**About this task**
Of the entries below, return exactly those lines that fall between the one containing "Task: Select the Real Time tab" and the one containing "Given: Expand the YUNE/USDT pair dropdown", the two end lines included.
↓
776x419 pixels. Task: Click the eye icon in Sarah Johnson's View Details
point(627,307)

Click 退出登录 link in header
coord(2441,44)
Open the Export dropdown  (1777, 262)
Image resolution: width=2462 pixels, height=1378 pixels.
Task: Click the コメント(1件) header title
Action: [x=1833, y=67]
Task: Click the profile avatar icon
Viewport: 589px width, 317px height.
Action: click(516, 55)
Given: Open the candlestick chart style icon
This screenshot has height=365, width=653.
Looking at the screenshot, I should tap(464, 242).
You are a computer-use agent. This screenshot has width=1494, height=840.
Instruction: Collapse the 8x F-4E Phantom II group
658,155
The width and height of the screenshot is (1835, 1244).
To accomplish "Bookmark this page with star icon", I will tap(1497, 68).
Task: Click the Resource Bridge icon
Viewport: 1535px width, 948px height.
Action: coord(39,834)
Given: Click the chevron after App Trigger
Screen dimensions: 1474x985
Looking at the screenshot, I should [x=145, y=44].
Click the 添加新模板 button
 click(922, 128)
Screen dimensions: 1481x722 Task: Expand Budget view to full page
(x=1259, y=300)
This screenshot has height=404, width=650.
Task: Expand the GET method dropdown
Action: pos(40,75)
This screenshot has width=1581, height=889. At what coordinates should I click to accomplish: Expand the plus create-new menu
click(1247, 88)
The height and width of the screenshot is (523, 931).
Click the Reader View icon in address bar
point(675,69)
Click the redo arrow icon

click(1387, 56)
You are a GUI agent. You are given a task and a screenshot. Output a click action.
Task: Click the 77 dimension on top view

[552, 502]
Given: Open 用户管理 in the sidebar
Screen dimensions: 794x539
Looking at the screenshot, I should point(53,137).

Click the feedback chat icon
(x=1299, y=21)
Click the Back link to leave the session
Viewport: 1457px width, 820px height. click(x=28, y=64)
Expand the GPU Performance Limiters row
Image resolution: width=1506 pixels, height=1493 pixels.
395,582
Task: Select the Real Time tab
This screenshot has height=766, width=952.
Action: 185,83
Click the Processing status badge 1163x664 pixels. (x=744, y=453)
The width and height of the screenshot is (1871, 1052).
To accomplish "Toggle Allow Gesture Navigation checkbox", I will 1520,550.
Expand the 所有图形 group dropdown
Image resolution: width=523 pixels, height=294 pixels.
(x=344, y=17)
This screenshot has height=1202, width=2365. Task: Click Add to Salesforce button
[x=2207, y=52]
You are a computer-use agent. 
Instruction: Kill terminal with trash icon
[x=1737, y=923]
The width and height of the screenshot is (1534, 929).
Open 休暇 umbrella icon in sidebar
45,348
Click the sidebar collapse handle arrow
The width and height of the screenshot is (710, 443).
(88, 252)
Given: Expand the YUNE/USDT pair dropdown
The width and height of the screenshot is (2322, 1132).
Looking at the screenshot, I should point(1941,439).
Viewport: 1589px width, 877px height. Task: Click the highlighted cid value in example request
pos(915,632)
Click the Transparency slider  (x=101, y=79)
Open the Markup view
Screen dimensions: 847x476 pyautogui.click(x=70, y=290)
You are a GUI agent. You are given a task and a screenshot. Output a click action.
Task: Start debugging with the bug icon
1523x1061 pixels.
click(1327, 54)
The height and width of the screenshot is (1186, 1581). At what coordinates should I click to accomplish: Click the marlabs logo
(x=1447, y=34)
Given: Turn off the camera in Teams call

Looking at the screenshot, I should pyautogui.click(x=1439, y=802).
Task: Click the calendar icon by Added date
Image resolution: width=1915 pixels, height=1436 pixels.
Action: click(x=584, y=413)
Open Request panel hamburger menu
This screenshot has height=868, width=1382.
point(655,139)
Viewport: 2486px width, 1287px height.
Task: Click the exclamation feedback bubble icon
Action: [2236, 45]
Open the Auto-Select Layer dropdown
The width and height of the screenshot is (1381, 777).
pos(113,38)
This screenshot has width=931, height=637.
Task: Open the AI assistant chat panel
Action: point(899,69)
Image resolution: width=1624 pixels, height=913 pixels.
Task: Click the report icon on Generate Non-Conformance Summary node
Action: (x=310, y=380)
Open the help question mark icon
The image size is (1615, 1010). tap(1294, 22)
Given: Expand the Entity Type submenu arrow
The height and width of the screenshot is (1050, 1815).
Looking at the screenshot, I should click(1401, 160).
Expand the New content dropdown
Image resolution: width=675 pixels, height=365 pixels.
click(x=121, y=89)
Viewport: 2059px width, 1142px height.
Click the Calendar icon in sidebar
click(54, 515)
↑
**Reply to the exercise**
Task: Select the Real Time tab
This screenshot has height=766, width=952.
Action: 185,83
Click the Processing status badge 1163x664 pixels. (x=744, y=453)
The width and height of the screenshot is (1871, 1052).
To accomplish "Toggle Allow Gesture Navigation checkbox", I will 1520,550.
Expand the 所有图形 group dropdown
Image resolution: width=523 pixels, height=294 pixels.
(x=344, y=17)
This screenshot has height=1202, width=2365. Task: Click Add to Salesforce button
[x=2207, y=52]
You are a computer-use agent. 
Instruction: Kill terminal with trash icon
[x=1737, y=923]
The width and height of the screenshot is (1534, 929).
Open 休暇 umbrella icon in sidebar
45,348
Click the sidebar collapse handle arrow
The width and height of the screenshot is (710, 443).
(88, 252)
Given: Expand the YUNE/USDT pair dropdown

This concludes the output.